この春、進学や就職などの新生活を前に、地方から上京して来る人も多いだろう。そこで気になるのが東京の物価だ。2017年の消費者物価地域差指数を見ると、全国平均値100に対して、東京都区部は105.1と突出している。だが、実際に上京して一人暮らしをすると、この数字以上に大きな負担を実感する人も少なくない。地方出身者が東京生活で、金銭感覚がどう変化したかを聞いた。

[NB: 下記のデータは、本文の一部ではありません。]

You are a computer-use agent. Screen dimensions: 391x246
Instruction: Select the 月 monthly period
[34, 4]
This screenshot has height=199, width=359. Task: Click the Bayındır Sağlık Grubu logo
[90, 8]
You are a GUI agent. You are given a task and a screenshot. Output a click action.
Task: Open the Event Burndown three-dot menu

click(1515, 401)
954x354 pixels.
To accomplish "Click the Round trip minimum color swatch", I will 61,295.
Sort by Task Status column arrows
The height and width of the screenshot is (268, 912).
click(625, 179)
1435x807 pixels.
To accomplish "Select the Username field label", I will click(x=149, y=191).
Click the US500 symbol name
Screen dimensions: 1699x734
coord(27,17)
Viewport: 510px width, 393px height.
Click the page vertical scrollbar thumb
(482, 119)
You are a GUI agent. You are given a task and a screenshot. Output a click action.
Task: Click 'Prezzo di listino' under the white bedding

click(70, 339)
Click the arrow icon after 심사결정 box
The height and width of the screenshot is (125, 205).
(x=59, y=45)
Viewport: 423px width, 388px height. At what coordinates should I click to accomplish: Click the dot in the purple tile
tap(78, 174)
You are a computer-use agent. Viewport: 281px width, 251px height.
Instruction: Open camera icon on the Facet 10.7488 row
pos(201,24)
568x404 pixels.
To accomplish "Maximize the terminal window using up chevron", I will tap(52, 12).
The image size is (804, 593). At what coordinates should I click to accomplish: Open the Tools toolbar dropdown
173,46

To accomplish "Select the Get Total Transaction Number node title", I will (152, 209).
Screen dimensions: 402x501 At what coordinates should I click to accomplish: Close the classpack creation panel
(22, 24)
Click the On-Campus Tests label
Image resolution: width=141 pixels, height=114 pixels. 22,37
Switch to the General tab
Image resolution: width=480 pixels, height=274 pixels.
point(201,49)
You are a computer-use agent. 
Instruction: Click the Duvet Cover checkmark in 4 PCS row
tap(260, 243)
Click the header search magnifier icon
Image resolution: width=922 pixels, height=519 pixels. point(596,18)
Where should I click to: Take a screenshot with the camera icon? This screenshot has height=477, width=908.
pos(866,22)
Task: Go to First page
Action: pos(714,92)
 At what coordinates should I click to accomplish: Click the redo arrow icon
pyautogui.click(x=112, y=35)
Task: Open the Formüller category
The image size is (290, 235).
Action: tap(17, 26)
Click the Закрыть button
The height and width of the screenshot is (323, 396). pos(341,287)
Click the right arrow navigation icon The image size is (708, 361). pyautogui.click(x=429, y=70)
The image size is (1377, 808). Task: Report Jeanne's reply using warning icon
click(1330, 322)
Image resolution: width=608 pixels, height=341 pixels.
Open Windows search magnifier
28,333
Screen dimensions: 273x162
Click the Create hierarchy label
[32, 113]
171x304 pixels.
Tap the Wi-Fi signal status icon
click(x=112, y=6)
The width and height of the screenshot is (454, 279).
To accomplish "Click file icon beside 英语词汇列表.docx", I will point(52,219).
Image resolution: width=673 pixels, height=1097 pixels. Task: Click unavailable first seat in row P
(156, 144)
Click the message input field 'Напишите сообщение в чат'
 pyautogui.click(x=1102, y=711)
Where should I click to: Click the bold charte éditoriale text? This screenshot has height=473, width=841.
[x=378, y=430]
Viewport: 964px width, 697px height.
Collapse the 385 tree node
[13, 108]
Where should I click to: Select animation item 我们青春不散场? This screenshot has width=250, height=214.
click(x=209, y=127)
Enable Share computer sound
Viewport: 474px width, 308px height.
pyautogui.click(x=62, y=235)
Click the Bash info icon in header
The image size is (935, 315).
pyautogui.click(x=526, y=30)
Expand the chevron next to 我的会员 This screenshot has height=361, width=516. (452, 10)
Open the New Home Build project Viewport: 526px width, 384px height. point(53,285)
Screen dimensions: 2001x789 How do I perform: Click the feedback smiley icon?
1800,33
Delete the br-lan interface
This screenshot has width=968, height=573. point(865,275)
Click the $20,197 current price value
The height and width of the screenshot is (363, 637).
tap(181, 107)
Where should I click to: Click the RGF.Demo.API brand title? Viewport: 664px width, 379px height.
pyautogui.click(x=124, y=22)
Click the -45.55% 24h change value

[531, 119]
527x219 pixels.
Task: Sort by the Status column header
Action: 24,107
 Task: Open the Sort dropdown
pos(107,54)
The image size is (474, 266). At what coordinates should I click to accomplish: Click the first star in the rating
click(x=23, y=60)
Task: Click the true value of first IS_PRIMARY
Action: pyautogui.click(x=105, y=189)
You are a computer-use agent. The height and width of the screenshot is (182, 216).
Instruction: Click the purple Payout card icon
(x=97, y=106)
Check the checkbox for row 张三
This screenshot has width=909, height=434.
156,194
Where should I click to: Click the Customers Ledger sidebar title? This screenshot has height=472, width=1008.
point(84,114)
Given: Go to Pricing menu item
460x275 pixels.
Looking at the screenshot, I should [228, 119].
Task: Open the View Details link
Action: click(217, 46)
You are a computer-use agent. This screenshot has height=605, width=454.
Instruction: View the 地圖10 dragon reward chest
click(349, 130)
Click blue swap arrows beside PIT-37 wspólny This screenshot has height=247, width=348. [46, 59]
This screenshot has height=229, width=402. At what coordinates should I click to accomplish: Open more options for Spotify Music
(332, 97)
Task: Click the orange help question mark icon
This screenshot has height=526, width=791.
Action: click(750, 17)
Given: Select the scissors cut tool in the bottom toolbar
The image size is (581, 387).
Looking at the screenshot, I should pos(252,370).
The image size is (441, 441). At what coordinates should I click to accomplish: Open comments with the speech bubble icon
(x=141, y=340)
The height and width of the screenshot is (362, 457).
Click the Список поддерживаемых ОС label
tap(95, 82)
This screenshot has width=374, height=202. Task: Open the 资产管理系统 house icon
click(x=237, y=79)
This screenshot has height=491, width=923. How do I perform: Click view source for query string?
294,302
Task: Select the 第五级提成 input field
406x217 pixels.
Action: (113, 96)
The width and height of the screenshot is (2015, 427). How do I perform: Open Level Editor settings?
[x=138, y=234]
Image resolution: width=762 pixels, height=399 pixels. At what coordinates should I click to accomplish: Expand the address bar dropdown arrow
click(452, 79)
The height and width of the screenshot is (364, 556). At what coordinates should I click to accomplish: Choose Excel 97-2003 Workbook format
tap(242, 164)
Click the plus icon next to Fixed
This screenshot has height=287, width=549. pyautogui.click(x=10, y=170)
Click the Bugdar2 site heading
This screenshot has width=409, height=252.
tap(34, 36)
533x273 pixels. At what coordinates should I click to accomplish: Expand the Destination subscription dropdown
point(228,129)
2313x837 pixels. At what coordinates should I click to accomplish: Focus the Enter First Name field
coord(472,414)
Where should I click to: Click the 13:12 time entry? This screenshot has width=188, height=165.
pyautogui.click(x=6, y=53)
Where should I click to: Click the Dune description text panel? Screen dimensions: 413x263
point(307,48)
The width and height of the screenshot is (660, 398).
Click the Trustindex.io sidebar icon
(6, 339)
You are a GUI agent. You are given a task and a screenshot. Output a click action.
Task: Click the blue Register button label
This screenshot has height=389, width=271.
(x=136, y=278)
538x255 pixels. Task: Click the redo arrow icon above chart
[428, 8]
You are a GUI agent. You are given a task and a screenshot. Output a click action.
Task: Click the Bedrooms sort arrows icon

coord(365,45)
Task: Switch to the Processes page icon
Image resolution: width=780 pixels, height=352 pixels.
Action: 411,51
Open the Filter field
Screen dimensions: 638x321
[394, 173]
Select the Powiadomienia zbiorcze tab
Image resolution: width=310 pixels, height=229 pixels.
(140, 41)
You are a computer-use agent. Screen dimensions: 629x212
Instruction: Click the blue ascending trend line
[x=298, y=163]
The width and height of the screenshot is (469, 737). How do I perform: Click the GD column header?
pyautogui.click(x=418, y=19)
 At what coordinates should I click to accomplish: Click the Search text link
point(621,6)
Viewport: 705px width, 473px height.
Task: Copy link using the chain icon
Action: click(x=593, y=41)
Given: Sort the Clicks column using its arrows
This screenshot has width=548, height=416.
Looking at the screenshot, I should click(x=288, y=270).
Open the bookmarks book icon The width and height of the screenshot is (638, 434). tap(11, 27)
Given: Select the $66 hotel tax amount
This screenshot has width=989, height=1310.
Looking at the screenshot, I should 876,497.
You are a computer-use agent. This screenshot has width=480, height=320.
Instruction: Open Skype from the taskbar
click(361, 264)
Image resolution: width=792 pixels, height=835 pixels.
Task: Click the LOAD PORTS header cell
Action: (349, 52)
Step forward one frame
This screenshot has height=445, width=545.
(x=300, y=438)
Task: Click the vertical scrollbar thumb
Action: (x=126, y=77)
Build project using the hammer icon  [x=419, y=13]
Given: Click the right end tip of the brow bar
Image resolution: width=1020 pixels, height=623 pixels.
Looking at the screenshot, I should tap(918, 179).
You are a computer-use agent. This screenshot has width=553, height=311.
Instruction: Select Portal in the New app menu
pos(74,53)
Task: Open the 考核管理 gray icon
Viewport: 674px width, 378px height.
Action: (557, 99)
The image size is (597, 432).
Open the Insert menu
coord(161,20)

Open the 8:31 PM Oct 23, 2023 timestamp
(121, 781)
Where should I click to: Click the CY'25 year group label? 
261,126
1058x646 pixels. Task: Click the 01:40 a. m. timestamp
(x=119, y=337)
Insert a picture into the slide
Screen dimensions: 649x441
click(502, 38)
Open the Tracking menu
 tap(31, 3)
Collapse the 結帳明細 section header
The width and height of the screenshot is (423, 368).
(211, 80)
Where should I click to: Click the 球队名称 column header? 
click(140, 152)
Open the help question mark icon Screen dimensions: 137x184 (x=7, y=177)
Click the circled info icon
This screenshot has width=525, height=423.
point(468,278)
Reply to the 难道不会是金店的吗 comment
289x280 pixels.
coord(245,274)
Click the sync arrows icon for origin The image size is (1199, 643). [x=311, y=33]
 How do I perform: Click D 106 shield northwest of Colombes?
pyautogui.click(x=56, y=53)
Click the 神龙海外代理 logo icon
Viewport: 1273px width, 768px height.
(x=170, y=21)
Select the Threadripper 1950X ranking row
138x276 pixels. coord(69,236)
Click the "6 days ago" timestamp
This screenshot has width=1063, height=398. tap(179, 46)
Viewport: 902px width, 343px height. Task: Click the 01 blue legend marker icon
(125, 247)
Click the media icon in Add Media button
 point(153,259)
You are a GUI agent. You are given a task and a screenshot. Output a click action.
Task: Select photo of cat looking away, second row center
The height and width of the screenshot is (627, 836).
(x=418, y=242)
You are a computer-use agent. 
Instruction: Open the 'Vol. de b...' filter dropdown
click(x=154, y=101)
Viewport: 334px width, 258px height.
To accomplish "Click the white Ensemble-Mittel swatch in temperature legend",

関西地方出身の20代男性・Aさんは、就職を機に東京に引っ越してきた。
「とにかくすべての物価が高い。家賃をはじめとするあらゆる消費に、約1.5倍の金額がかかる印象です。なかでも驚いたのが、食への意識。関西と比べると“安くて美味しい”店が少なく、美味しいものを食べたいと思えば、ある程度の出費を覚悟しないといけない。飲み会では1人3000円でも高いと感じていました。東京に慣れた今では、1回の飲みに5000円以上かかっても驚かなくなりました」
大学進学と同時に上京してきたのは、北陸出身の20代女性・Bさん。東京に来てから「不必要な出費が増えた」という。
「近くの商店まで数10kmかかる地元では、飲み物を買うのも一大事。至る所にコンビニや自販機のある東京とは違って、その都度、買い物をするという習慣がありませんでした。畑で採れた野菜をもらう代わりに、お米を物々交換することも当たり前な環境で育ったのに、今ではちょっとした空腹や喉の渇きすら我慢出来ず、コンビニでいろいろなものをこまめに買ってしまうようになって、出費も膨らんでいます」
中部地方出身の30代女性・Cさんは、以前は「無駄」だと感じていた駐車場代を、抵抗感なく支払うようになった。